[Records for this task — start]

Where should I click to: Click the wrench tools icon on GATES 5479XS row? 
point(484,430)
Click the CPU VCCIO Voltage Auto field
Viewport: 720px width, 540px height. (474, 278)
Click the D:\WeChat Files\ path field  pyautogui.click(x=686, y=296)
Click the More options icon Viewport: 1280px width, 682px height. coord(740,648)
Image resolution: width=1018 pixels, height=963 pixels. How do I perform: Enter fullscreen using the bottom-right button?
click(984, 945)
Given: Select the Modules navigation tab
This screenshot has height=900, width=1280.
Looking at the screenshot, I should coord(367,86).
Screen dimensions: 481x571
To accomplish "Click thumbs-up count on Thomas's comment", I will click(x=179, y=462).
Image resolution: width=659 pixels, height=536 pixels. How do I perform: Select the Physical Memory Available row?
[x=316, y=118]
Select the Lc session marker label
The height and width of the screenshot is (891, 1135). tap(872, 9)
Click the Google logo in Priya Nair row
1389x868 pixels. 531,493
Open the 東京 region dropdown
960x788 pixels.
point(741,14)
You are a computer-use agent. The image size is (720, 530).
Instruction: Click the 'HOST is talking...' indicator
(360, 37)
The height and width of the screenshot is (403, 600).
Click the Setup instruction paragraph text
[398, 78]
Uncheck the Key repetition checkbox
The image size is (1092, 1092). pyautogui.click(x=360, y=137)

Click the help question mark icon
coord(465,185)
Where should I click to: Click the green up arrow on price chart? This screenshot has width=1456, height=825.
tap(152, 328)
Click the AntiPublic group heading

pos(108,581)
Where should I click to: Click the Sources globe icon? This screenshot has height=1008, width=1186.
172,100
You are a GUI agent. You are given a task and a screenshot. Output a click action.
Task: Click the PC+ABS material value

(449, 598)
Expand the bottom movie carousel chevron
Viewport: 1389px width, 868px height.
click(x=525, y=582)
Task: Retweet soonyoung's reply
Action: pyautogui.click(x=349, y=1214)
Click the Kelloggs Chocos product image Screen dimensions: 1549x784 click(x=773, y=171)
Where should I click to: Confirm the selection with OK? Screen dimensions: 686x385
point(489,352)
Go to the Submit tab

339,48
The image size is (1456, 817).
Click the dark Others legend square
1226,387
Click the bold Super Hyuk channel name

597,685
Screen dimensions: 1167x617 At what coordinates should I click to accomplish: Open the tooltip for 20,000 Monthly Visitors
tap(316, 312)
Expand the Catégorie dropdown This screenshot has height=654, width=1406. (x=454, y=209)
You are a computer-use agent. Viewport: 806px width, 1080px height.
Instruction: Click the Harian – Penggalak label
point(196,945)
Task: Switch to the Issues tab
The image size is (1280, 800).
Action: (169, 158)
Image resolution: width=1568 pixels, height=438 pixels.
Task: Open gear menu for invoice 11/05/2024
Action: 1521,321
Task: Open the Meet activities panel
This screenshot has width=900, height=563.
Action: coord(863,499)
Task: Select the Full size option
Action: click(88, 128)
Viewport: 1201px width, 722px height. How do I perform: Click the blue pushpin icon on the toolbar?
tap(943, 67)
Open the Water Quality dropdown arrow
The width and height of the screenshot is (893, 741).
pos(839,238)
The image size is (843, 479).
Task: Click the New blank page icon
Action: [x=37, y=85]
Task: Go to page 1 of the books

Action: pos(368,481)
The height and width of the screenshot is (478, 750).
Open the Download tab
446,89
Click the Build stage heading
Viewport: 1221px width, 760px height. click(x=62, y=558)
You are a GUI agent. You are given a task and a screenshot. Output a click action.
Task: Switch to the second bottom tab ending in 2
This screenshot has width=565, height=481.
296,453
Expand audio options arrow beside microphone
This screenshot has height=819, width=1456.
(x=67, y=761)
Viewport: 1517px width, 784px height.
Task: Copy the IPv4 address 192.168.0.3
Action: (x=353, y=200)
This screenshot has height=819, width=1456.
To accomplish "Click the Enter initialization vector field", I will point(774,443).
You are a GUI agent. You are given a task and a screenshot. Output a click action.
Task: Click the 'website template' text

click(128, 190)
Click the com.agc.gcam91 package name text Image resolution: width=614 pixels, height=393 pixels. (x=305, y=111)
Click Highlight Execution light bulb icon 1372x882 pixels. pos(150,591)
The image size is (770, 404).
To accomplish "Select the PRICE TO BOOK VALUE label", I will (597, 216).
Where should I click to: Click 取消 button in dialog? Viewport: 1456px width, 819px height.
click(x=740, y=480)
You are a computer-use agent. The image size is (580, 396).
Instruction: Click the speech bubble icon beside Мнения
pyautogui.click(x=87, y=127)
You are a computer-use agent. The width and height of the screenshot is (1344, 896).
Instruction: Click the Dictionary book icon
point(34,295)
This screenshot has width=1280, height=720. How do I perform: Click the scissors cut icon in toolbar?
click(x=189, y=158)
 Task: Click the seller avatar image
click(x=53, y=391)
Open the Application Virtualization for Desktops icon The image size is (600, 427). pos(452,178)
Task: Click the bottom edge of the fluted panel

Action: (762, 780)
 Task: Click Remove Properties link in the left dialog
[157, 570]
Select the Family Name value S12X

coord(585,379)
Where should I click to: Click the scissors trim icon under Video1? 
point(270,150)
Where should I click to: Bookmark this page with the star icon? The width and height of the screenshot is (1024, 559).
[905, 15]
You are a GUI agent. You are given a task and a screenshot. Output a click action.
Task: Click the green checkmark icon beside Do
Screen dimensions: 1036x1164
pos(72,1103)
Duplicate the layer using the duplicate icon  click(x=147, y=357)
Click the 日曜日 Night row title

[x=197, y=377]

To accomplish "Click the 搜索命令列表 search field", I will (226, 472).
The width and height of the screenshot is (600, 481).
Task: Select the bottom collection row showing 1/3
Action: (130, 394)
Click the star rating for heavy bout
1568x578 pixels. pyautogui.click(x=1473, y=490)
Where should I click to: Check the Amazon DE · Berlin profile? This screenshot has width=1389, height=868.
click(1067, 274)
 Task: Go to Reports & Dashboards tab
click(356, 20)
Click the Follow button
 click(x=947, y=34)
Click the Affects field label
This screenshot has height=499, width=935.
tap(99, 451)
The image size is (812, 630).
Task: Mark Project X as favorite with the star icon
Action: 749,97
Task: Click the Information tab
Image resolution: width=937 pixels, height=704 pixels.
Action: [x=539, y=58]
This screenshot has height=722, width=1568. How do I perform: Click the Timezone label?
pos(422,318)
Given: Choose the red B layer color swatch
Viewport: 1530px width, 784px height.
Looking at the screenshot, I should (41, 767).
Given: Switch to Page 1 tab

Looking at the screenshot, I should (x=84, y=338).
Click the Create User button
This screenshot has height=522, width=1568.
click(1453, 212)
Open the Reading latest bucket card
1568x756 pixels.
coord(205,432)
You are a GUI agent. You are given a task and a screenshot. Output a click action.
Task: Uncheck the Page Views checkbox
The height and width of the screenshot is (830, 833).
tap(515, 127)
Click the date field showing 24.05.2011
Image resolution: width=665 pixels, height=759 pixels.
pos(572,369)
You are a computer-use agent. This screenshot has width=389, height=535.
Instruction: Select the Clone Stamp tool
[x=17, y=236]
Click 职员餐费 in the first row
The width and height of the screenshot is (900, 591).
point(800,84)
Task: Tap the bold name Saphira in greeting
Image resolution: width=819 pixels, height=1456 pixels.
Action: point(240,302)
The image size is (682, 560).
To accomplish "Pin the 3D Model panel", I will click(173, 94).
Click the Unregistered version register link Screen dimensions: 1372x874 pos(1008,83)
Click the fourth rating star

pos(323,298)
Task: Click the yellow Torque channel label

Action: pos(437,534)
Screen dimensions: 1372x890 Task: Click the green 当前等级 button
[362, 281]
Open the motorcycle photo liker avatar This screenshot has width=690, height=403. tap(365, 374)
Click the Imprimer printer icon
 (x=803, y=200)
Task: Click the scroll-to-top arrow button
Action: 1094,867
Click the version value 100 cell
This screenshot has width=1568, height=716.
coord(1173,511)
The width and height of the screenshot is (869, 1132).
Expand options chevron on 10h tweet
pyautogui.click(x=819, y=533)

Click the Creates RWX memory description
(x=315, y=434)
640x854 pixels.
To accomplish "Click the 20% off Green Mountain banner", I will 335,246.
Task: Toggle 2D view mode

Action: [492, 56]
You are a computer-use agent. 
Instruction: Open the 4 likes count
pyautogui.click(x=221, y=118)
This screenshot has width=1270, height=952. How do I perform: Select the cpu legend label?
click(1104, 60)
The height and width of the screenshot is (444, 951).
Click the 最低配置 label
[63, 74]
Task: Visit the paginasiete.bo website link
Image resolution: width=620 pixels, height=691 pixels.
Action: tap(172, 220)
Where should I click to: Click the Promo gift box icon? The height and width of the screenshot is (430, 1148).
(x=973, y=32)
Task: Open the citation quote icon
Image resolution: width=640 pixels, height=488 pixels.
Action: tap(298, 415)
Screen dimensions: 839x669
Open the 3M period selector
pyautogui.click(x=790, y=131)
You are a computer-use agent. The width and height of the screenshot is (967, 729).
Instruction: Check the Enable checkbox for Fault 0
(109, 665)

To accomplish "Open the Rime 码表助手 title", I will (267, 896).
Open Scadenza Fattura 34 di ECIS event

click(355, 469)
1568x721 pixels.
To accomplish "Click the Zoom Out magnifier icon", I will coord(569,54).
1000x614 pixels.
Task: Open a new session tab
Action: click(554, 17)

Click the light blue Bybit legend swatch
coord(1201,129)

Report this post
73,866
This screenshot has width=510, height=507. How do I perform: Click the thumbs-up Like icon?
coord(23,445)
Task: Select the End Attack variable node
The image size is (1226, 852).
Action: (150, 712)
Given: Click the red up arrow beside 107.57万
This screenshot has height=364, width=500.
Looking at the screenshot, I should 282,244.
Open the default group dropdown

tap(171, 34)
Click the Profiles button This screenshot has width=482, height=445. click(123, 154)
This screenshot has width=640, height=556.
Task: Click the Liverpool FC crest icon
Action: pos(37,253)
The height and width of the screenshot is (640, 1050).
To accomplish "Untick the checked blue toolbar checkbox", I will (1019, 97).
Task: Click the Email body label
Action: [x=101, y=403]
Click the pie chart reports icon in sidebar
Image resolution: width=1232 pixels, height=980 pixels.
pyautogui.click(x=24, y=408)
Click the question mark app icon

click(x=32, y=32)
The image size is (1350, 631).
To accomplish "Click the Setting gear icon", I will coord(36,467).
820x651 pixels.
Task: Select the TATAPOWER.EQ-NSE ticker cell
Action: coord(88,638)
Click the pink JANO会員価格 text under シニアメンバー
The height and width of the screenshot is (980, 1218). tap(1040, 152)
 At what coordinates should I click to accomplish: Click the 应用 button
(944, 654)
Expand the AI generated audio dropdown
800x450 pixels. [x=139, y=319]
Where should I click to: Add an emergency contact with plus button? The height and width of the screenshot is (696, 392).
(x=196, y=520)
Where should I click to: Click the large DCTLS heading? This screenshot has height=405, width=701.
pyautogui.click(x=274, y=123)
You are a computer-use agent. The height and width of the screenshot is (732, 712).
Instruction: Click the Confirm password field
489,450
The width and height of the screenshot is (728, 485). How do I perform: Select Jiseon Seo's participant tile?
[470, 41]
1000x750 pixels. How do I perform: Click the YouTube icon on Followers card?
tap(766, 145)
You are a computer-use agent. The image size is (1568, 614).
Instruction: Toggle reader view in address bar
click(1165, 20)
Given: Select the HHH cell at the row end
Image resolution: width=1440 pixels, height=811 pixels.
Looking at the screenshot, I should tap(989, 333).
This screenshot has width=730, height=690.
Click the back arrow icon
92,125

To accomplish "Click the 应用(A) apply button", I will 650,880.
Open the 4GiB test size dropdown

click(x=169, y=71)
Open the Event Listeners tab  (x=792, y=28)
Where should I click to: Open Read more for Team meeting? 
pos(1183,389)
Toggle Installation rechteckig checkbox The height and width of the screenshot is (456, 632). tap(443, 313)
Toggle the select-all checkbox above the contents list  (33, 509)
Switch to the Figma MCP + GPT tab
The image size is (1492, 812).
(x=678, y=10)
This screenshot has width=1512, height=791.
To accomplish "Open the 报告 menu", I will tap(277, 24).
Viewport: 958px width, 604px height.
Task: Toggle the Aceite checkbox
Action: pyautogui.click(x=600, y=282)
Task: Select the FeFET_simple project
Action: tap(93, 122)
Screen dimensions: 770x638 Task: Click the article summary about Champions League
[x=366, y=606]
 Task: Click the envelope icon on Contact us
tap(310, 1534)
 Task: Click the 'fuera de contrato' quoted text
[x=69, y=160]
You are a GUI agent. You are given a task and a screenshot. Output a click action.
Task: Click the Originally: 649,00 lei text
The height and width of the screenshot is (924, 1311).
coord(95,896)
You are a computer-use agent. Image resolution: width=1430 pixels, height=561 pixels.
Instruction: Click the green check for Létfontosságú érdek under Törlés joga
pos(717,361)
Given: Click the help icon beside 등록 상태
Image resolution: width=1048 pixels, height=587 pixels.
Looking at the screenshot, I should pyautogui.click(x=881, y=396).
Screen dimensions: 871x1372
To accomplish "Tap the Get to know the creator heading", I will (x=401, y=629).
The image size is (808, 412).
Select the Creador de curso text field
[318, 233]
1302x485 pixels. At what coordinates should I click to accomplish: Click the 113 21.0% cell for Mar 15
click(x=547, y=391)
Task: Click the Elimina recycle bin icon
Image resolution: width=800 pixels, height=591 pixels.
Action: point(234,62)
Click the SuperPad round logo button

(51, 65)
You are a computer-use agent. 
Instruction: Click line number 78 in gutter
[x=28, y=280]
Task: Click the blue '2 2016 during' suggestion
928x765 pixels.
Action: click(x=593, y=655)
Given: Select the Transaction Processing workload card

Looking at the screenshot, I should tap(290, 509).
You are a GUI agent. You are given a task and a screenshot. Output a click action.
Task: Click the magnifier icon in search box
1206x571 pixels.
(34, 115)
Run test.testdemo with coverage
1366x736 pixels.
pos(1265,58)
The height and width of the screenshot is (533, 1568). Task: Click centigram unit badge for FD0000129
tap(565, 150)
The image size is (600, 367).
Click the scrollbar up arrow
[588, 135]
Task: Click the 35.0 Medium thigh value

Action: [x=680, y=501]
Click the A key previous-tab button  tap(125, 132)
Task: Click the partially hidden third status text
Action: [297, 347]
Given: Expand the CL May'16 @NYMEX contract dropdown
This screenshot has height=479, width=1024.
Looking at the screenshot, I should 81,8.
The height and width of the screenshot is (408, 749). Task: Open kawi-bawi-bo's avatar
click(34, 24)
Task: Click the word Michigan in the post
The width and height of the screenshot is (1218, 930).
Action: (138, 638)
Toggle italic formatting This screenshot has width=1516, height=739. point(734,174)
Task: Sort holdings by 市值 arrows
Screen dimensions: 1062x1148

[Records for this task — finish]

[Task instructions]: The line containing "Given: Select the Transaction" and each line after it through the end of the listing above must be printed exactly, with nothing added.

[Response below]:
Given: Select the Transaction Processing workload card

Looking at the screenshot, I should tap(290, 509).
You are a GUI agent. You are given a task and a screenshot. Output a click action.
Task: Click the magnifier icon in search box
1206x571 pixels.
(34, 115)
Run test.testdemo with coverage
1366x736 pixels.
pos(1265,58)
The height and width of the screenshot is (533, 1568). Task: Click centigram unit badge for FD0000129
tap(565, 150)
The image size is (600, 367).
Click the scrollbar up arrow
[588, 135]
Task: Click the 35.0 Medium thigh value

Action: [x=680, y=501]
Click the A key previous-tab button  tap(125, 132)
Task: Click the partially hidden third status text
Action: [297, 347]
Given: Expand the CL May'16 @NYMEX contract dropdown
This screenshot has height=479, width=1024.
Looking at the screenshot, I should 81,8.
The height and width of the screenshot is (408, 749). Task: Open kawi-bawi-bo's avatar
click(34, 24)
Task: Click the word Michigan in the post
The width and height of the screenshot is (1218, 930).
Action: (138, 638)
Toggle italic formatting This screenshot has width=1516, height=739. point(734,174)
Task: Sort holdings by 市值 arrows
Screen dimensions: 1062x1148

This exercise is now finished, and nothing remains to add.